Target pointing data
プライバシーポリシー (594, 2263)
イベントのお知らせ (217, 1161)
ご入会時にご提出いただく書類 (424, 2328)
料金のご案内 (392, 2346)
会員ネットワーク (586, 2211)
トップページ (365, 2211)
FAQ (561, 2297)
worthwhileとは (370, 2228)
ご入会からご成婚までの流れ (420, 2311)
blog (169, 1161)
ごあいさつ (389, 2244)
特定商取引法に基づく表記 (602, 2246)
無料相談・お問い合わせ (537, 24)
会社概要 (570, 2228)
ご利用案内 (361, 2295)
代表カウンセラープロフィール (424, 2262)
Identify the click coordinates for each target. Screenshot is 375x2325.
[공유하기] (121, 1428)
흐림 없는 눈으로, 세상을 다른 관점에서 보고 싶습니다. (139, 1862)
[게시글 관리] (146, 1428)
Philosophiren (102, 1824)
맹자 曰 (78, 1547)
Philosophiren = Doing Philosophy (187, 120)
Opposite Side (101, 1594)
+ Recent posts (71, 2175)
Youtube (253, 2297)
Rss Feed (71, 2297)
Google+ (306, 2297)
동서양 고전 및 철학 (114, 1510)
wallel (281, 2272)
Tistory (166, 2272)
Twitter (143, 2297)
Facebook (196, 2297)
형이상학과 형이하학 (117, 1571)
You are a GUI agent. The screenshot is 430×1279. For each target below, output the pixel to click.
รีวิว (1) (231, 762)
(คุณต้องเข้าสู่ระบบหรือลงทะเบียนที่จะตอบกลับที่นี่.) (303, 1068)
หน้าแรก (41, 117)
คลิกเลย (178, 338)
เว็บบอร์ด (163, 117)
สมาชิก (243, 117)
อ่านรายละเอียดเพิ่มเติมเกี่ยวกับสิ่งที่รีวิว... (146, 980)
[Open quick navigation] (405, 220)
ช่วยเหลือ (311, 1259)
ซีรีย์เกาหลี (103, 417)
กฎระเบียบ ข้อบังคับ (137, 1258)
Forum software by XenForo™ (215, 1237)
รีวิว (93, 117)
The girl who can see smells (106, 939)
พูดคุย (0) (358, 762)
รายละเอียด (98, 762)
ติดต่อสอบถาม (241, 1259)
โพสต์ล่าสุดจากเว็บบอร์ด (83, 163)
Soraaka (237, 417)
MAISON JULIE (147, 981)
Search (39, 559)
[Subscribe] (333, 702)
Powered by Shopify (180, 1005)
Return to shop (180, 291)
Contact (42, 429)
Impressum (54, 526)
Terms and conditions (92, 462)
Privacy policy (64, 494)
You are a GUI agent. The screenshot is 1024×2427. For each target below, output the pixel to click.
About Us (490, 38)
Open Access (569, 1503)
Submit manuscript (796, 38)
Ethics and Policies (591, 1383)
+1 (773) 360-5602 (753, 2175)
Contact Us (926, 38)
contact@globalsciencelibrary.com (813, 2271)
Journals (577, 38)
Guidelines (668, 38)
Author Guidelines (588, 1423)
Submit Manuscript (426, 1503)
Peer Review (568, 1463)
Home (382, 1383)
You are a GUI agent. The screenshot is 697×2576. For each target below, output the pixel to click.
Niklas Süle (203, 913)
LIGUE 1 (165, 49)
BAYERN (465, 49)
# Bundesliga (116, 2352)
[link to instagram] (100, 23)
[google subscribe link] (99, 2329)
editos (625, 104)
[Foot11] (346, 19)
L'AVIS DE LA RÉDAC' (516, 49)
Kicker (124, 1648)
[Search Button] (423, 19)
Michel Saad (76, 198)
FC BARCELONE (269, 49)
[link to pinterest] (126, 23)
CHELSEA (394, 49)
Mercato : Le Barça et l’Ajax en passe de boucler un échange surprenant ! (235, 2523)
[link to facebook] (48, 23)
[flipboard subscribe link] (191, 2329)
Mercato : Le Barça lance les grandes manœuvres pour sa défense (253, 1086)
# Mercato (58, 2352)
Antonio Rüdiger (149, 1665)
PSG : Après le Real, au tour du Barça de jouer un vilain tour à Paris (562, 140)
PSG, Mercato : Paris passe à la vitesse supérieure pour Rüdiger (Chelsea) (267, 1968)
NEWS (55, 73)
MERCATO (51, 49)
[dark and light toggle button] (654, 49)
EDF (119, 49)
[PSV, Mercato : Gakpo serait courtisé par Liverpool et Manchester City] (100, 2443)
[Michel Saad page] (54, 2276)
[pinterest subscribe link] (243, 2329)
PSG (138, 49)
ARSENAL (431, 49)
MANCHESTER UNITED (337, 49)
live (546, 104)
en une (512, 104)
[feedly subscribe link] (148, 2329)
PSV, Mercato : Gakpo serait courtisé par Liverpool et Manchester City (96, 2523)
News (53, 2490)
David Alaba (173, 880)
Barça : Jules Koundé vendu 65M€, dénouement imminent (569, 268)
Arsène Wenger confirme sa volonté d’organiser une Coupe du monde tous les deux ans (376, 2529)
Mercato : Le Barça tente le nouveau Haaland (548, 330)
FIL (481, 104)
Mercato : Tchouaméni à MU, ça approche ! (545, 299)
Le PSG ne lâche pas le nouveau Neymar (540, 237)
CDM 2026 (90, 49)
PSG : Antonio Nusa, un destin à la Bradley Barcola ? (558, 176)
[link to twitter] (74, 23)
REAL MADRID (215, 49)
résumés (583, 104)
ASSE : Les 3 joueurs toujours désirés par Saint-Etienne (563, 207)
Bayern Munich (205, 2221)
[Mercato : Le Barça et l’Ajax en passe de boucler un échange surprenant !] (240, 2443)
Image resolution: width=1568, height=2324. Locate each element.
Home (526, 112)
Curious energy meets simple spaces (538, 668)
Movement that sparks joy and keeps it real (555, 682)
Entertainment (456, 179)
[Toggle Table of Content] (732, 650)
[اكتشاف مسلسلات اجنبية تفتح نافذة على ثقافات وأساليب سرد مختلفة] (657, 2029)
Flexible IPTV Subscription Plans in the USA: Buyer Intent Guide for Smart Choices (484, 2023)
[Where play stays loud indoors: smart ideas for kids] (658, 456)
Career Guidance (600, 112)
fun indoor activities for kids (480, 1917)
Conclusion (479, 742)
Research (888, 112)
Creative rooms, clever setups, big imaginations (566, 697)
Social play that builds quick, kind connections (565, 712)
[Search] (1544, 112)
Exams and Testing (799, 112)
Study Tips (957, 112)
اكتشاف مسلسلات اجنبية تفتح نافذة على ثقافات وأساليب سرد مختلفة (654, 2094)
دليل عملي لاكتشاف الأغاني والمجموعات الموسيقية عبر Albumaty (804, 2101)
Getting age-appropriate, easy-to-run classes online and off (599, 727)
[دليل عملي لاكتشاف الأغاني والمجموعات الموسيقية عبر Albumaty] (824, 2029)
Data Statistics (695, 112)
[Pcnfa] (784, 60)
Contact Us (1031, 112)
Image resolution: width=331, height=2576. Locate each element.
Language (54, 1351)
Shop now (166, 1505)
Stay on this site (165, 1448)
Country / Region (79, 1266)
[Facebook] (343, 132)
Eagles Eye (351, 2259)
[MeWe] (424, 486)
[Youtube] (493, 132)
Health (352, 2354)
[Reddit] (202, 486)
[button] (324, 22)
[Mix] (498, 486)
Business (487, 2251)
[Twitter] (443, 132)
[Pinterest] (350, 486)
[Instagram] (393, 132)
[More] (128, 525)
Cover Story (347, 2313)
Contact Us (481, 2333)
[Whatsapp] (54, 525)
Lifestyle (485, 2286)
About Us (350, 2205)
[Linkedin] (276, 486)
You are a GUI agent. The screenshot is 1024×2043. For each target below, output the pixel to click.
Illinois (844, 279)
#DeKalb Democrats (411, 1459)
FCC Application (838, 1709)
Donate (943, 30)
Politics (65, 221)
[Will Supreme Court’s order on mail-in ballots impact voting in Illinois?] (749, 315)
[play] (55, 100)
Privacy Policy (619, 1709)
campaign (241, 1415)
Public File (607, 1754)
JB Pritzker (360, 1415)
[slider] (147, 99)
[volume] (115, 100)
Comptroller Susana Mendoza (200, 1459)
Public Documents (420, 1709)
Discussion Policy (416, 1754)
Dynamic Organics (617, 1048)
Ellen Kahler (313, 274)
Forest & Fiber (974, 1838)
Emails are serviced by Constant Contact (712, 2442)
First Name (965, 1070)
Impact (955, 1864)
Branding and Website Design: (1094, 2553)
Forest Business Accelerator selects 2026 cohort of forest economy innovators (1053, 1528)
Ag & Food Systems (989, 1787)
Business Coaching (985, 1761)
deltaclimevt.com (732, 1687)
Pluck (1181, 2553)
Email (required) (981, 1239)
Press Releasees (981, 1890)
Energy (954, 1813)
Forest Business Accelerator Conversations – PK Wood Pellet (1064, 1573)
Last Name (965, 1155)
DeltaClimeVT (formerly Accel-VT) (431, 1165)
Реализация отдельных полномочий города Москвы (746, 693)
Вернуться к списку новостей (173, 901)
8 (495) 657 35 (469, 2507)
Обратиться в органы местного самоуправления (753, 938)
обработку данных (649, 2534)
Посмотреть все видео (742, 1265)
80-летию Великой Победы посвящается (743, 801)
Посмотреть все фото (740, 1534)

■ **What is required**:
Reproduce the items from the line with "Michel Saad (76, 198)" up to and including the line with "[اكتشاف مسلسلات اجنبية", keeping each line unchanged.

■ **Written response**:
Michel Saad (76, 198)
FC BARCELONE (269, 49)
[link to pinterest] (126, 23)
CHELSEA (394, 49)
Mercato : Le Barça et l’Ajax en passe de boucler un échange surprenant ! (235, 2523)
[link to facebook] (48, 23)
[flipboard subscribe link] (191, 2329)
Mercato : Le Barça lance les grandes manœuvres pour sa défense (253, 1086)
# Mercato (58, 2352)
Antonio Rüdiger (149, 1665)
PSG : Après le Real, au tour du Barça de jouer un vilain tour à Paris (562, 140)
PSG, Mercato : Paris passe à la vitesse supérieure pour Rüdiger (Chelsea) (267, 1968)
NEWS (55, 73)
MERCATO (51, 49)
[dark and light toggle button] (654, 49)
EDF (119, 49)
[PSV, Mercato : Gakpo serait courtisé par Liverpool et Manchester City] (100, 2443)
[Michel Saad page] (54, 2276)
[pinterest subscribe link] (243, 2329)
PSG (138, 49)
ARSENAL (431, 49)
MANCHESTER UNITED (337, 49)
live (546, 104)
en une (512, 104)
[feedly subscribe link] (148, 2329)
PSV, Mercato : Gakpo serait courtisé par Liverpool et Manchester City (96, 2523)
News (53, 2490)
David Alaba (173, 880)
Barça : Jules Koundé vendu 65M€, dénouement imminent (569, 268)
Arsène Wenger confirme sa volonté d’organiser une Coupe du monde tous les deux ans (376, 2529)
Mercato : Le Barça tente le nouveau Haaland (548, 330)
FIL (481, 104)
Mercato : Tchouaméni à MU, ça approche ! (545, 299)
Le PSG ne lâche pas le nouveau Neymar (540, 237)
CDM 2026 (90, 49)
PSG : Antonio Nusa, un destin à la Bradley Barcola ? (558, 176)
[link to twitter] (74, 23)
REAL MADRID (215, 49)
résumés (583, 104)
ASSE : Les 3 joueurs toujours désirés par Saint-Etienne (563, 207)
Bayern Munich (205, 2221)
[Mercato : Le Barça et l’Ajax en passe de boucler un échange surprenant !] (240, 2443)
Image resolution: width=1568, height=2324. Locate each element.
Home (526, 112)
Curious energy meets simple spaces (538, 668)
Movement that sparks joy and keeps it real (555, 682)
Entertainment (456, 179)
[Toggle Table of Content] (732, 650)
[اكتشاف مسلسلات اجنبية تفتح نافذة على ثقافات وأساليب سرد مختلفة] (657, 2029)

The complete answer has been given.